### [Directions for this task]
Rewrite the entries beginning at the line that contains "You are a GUI" and ending after the line that contains "Action: pos(895,326)", with "Screen dimensions" replaced by "Screen size" and everything else left unchanged.

----- Records to use

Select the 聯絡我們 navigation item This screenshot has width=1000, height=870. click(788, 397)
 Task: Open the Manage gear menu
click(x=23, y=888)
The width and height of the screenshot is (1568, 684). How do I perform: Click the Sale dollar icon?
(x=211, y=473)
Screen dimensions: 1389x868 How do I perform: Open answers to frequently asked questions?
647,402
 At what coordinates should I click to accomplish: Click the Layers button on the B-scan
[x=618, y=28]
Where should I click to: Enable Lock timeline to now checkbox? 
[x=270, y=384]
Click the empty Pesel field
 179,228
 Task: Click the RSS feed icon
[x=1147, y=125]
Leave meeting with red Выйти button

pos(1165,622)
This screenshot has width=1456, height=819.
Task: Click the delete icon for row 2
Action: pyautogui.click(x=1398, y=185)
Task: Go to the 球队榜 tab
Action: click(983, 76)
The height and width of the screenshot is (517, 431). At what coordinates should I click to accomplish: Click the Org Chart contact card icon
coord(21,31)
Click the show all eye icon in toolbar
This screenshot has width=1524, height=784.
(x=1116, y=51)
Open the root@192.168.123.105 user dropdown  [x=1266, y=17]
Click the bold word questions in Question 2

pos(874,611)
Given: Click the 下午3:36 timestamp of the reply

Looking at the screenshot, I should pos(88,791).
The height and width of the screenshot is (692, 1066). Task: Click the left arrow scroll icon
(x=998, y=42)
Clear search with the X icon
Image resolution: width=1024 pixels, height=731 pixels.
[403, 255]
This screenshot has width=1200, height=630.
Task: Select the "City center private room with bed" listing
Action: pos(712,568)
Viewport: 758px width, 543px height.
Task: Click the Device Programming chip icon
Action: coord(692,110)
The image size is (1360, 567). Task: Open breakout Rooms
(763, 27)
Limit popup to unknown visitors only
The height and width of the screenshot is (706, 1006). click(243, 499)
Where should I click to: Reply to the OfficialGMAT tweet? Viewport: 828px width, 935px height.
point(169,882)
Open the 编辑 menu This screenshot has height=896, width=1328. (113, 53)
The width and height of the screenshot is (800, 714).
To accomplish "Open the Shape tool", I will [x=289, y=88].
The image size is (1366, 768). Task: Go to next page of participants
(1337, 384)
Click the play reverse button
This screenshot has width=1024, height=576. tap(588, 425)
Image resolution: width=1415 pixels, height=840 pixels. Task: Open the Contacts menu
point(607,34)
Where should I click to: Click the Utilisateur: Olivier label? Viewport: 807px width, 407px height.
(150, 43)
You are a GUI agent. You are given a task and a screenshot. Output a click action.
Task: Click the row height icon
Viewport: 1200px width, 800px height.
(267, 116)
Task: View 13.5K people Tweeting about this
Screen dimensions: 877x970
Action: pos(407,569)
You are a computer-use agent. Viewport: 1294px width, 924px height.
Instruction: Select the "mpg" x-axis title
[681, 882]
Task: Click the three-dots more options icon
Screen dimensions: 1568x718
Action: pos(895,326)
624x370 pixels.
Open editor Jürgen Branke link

----------

### [Answer to the problem]
You are a GUI agent. You are given a task and a screenshot. Output a click action.
Task: Click the row height icon
Viewport: 1200px width, 800px height.
(267, 116)
Task: View 13.5K people Tweeting about this
Screen size: 877x970
Action: pos(407,569)
You are a computer-use agent. Viewport: 1294px width, 924px height.
Instruction: Select the "mpg" x-axis title
[681, 882]
Task: Click the three-dots more options icon
Screen size: 1568x718
Action: pos(895,326)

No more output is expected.